Question

Two balls are drawn at random with replacement from a box containing 10 black and 8 red balls. Find the probability that one of them is black and other is red.

Answer

**step1** Understanding the problem

The problem asks us to find the probability of drawing one black ball and one red ball when two balls are drawn with replacement from a box. We are given the number of black balls and red balls in the box.

**step2** Identifying the total number of balls

First, we need to find the total number of balls in the box.
Number of black balls = 10
Number of red balls = 8
Total number of balls = Number of black balls + Number of red balls = $$10 + 8 = 18$$ balls.

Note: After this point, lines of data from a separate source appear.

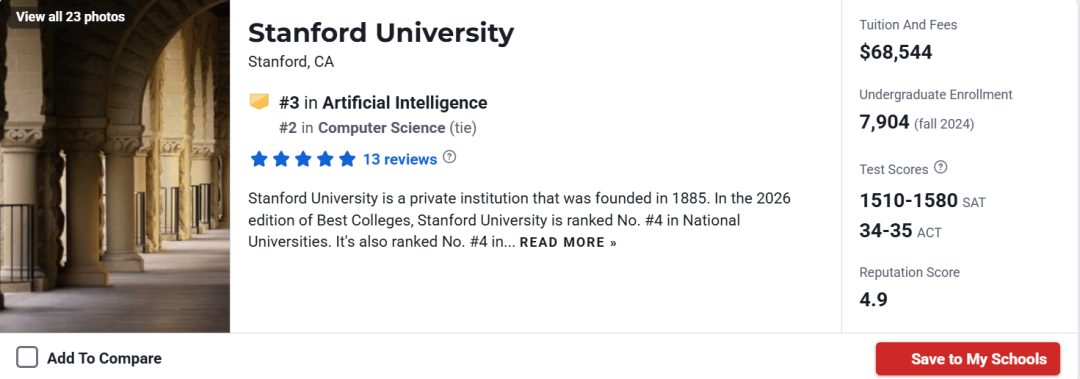Open the Artificial Intelligence ranking link
1080x379 pixels.
point(404,103)
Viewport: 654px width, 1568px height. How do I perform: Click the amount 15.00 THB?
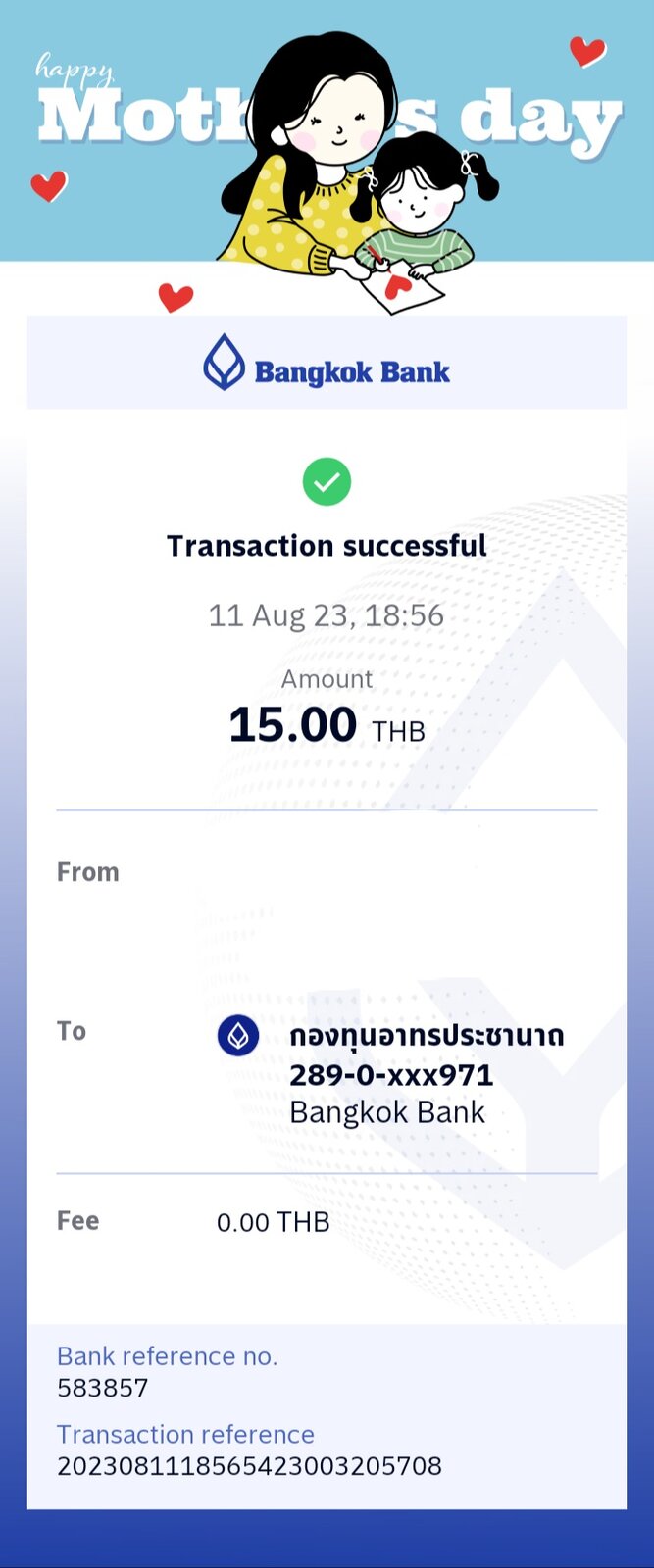[327, 725]
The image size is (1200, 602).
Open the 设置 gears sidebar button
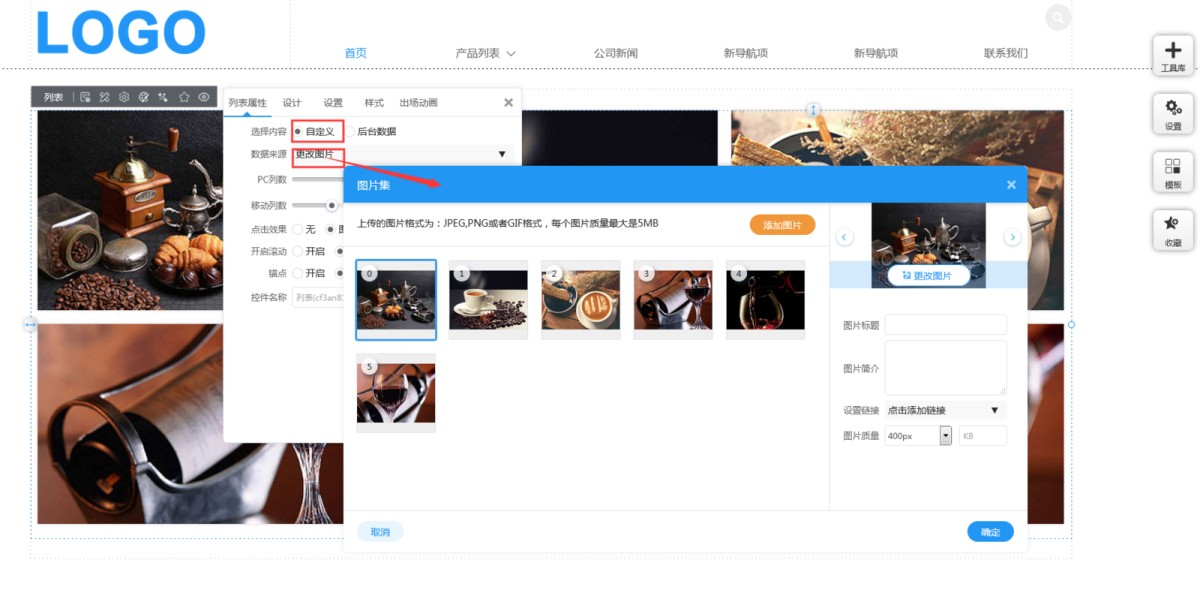tap(1173, 113)
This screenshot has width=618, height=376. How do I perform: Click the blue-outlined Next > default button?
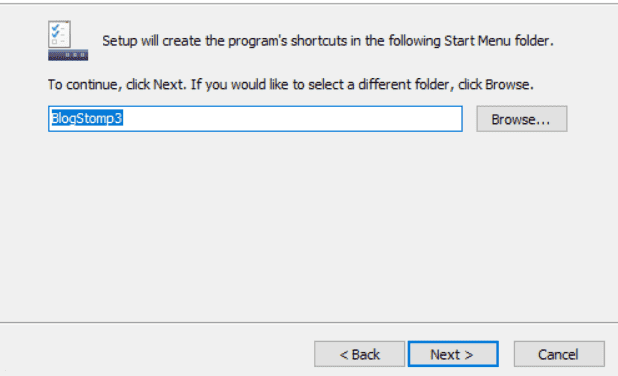point(453,354)
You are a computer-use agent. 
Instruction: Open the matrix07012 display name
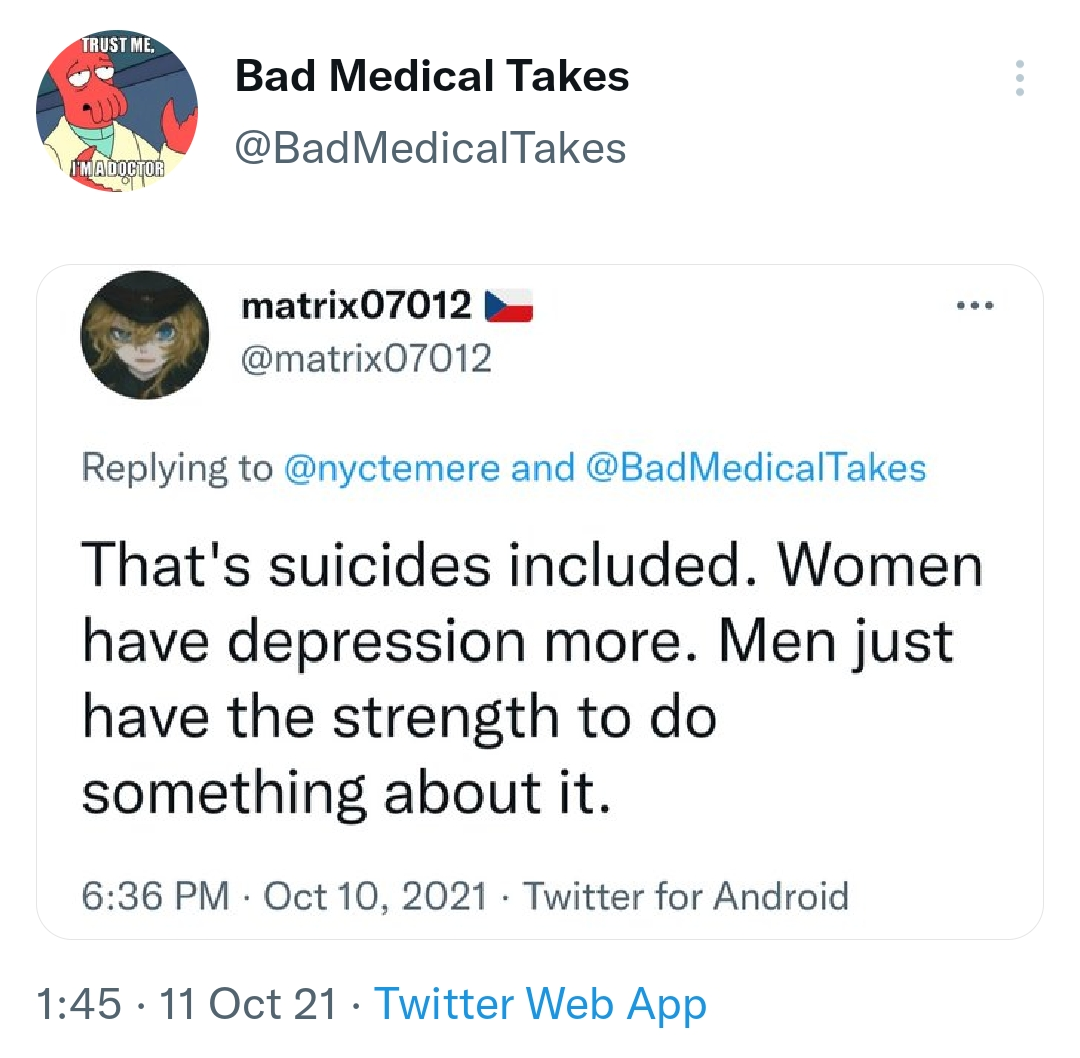[357, 306]
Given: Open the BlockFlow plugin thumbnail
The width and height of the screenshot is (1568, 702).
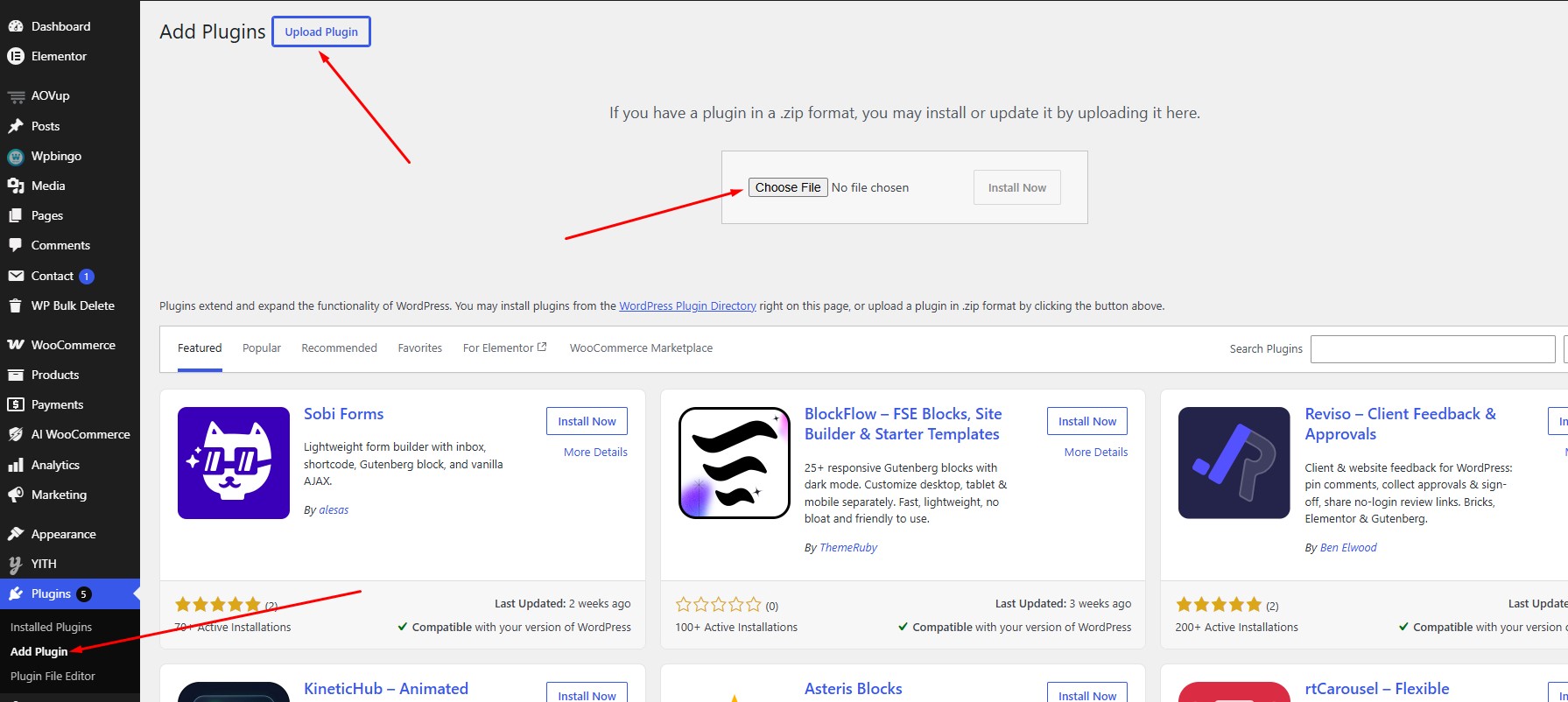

**step3** Calculating the probability of drawing a black ball

The probability of drawing a black ball is the number of black balls divided by the total number of balls.
Probability of drawing a black ball = $$\frac{\text{Number of black balls}}{\text{Total number of balls}} = \frac{10}{18}$$.
This fraction can be simplified by dividing both the numerator and the denominator by 2.
$$\frac{10 \div 2}{18 \div 2} = \frac{5}{9}$$.

**step4** Calculating the probability of drawing a red ball

The probability of drawing a red ball is the number of red balls divided by the total number of balls.
Probability of drawing a red ball = $$\frac{\text{Number of red balls}}{\text{Total number of balls}} = \frac{8}{18}$$.
This fraction can be simplified by dividing both the numerator and the denominator by 2.
$$\frac{8 \div 2}{18 \div 2} = \frac{4}{9}$$.

**step5** Considering the possible scenarios

We want one black ball and one red ball. There are two ways this can happen:
Scenario 1: The first ball drawn is black, and the second ball drawn is red.
Scenario 2: The first ball drawn is red, and the second ball drawn is black.
Since the balls are drawn "with replacement", the probability of drawing a specific color ball remains the same for the second draw, regardless of what was drawn first.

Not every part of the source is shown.